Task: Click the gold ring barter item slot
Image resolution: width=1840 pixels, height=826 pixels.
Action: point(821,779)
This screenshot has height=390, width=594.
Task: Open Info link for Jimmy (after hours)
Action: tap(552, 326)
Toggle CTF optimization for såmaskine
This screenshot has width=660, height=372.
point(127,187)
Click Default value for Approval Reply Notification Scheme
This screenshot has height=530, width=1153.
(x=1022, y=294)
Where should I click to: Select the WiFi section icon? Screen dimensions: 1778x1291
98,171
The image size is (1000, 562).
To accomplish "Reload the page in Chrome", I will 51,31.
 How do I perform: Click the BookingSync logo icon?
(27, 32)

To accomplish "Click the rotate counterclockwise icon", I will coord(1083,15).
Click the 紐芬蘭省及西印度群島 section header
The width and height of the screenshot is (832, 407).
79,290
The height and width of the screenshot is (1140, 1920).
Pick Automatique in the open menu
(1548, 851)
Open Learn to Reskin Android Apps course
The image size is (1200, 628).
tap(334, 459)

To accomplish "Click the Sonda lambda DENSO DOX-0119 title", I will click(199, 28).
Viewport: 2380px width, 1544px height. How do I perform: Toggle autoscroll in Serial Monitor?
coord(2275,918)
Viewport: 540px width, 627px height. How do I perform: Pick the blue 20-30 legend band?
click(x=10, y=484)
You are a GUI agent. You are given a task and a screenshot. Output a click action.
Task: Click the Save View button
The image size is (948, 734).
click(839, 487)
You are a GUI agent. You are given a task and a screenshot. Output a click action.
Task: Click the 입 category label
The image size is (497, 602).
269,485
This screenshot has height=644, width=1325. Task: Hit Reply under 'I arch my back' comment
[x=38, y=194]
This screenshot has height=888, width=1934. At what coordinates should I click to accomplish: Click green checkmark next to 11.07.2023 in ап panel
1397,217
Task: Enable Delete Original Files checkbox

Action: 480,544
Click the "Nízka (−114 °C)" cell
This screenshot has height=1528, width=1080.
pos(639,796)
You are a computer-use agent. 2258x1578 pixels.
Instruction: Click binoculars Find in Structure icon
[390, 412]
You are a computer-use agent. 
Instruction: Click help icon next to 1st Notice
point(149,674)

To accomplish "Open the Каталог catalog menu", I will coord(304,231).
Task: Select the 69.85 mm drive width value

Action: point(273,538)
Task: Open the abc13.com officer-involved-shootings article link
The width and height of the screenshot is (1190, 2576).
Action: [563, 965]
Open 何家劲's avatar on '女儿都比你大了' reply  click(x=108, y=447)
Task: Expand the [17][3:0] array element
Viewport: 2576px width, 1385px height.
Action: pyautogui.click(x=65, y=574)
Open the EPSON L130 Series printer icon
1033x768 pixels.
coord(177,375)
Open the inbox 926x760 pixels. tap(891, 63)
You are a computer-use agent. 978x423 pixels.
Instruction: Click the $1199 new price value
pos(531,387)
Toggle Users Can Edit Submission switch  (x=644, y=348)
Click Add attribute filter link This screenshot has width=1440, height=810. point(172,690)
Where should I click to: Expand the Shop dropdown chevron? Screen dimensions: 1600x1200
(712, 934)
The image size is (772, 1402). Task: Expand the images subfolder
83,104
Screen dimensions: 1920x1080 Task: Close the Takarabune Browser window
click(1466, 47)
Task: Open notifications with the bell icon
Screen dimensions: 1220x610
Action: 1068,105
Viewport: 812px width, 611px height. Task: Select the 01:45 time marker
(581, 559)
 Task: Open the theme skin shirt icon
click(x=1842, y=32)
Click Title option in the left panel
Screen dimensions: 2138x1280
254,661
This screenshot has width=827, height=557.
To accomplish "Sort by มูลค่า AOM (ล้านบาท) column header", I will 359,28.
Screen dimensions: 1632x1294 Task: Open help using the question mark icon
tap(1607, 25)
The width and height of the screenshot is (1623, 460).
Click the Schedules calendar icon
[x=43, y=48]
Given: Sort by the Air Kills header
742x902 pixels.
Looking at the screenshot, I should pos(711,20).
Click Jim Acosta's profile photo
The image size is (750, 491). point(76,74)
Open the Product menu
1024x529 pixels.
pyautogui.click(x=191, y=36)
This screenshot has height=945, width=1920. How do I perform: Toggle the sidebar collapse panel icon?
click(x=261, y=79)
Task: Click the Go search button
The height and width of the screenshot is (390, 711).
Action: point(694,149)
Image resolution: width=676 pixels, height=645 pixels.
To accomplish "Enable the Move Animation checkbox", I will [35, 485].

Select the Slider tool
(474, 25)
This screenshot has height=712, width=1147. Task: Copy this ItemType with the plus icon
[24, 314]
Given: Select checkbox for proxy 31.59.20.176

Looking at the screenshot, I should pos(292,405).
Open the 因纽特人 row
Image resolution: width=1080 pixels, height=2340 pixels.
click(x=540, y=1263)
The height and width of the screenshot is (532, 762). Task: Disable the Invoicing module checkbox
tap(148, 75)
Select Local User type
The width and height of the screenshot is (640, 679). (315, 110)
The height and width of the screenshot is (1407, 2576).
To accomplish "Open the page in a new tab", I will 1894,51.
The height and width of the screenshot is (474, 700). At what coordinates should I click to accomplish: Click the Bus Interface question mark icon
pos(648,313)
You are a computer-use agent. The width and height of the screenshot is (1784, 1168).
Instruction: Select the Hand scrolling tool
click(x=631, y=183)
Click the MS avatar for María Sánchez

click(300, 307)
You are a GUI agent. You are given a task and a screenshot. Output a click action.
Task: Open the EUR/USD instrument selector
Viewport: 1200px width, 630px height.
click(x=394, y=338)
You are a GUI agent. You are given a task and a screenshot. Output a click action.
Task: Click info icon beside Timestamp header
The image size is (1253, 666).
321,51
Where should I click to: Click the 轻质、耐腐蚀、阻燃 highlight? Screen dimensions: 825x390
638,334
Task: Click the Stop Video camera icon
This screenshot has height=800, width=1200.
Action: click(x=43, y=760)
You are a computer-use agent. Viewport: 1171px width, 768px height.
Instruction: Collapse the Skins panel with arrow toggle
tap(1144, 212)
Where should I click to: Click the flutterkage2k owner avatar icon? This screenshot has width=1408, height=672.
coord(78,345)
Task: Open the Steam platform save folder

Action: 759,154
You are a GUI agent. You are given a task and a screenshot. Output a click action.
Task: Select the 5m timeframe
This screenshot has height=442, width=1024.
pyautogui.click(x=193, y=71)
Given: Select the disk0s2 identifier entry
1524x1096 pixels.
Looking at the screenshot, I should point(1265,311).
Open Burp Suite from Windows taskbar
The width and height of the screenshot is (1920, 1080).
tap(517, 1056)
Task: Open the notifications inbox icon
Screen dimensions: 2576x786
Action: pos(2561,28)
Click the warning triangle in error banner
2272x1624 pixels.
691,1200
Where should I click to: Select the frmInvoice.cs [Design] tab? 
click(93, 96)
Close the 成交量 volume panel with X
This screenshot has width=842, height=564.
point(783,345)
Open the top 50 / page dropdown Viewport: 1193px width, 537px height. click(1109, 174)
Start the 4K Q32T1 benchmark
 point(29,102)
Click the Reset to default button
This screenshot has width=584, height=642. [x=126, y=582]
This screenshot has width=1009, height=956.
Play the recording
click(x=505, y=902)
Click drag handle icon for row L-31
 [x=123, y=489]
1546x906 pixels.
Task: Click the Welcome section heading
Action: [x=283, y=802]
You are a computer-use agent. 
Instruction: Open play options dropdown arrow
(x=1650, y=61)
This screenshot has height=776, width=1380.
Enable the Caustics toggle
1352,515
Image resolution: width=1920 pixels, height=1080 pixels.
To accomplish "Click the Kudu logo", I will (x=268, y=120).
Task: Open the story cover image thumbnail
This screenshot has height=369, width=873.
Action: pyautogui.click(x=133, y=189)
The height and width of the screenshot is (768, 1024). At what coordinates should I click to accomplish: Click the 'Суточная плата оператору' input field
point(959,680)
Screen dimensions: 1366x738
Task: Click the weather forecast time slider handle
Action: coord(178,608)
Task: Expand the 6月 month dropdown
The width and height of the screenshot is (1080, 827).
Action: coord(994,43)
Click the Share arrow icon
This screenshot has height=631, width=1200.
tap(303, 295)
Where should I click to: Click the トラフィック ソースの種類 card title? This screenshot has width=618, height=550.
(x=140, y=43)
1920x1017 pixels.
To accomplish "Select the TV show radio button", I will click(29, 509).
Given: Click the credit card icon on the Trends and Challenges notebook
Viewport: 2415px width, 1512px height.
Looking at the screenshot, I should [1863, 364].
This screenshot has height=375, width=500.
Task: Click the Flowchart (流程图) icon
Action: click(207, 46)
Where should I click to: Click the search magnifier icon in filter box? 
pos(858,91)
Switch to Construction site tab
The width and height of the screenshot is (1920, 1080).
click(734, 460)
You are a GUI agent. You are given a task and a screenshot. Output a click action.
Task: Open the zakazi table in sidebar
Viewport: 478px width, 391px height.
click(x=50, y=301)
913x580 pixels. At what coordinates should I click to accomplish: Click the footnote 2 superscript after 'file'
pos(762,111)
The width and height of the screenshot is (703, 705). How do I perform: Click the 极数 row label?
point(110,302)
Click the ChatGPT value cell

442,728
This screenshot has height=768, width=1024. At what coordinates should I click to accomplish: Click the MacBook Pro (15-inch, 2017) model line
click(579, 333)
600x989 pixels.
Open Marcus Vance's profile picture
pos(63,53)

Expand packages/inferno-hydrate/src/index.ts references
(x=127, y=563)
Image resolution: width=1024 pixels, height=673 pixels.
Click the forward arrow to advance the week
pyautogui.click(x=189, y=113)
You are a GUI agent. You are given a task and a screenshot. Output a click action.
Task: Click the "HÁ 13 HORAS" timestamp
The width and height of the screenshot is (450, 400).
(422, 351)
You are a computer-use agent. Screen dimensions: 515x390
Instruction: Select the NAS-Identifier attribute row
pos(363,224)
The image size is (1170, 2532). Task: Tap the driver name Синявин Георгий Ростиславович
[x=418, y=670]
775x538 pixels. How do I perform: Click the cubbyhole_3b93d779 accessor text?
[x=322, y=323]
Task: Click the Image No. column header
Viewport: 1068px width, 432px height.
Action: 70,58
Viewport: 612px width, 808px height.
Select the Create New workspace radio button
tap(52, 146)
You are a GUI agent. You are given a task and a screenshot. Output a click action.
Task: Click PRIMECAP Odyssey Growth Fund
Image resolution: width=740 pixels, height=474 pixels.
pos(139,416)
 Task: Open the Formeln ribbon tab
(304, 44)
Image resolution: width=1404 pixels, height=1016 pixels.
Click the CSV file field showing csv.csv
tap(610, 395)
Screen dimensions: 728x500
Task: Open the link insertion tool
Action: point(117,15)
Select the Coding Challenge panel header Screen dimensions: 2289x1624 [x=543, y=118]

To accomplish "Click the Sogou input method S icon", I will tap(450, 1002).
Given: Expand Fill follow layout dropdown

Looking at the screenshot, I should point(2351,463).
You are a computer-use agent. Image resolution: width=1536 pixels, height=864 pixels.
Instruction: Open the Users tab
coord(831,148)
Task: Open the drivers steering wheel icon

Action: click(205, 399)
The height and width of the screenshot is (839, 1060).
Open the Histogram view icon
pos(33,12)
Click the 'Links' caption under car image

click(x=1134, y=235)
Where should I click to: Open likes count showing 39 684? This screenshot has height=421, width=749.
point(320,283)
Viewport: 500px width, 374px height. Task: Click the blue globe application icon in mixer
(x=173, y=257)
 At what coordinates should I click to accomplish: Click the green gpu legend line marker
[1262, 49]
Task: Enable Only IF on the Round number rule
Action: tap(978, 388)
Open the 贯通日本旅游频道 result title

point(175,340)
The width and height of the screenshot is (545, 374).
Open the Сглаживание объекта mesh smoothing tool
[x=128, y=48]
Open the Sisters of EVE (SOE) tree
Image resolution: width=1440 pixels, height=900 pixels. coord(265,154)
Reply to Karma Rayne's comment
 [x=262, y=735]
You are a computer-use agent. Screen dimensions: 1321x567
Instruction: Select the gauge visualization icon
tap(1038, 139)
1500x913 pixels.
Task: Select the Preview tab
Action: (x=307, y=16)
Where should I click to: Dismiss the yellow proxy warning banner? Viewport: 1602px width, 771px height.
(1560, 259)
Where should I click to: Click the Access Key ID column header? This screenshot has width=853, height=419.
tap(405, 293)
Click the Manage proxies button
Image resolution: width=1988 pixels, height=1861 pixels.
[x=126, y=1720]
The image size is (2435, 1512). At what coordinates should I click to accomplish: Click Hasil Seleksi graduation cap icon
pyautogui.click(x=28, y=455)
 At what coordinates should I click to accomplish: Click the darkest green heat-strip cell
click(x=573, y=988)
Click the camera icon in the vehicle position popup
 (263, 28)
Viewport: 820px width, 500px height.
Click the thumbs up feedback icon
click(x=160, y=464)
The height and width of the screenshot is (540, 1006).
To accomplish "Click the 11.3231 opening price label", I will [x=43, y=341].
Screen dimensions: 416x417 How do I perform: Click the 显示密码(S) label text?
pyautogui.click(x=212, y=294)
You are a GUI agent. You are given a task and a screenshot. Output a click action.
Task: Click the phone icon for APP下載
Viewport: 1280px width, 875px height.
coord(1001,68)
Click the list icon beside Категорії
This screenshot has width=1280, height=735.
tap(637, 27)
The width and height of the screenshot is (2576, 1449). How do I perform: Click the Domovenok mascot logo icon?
- - - - - - -
Lay out the lines of the records between the line holding "I will coord(304,231)." and the line holding "Open 何家劲's avatar", inclusive, as a Markdown table with the columns Row and Line. Number each line in the Row column and leave out blank lines.

Task response:
| Row | Line |
|---|---|
| 1 | To accomplish "Open the Каталог catalog menu", I will coord(304,231). |
| 2 | Task: Select the 69.85 mm drive width value |
| 3 | Action: point(273,538) |
| 4 | Task: Open the abc13.com officer-involved-shootings article link |
| 5 | The width and height of the screenshot is (1190, 2576). |
| 6 | Action: [563, 965] |
| 7 | Open 何家劲's avatar on '女儿都比你大了' reply  click(x=108, y=447) |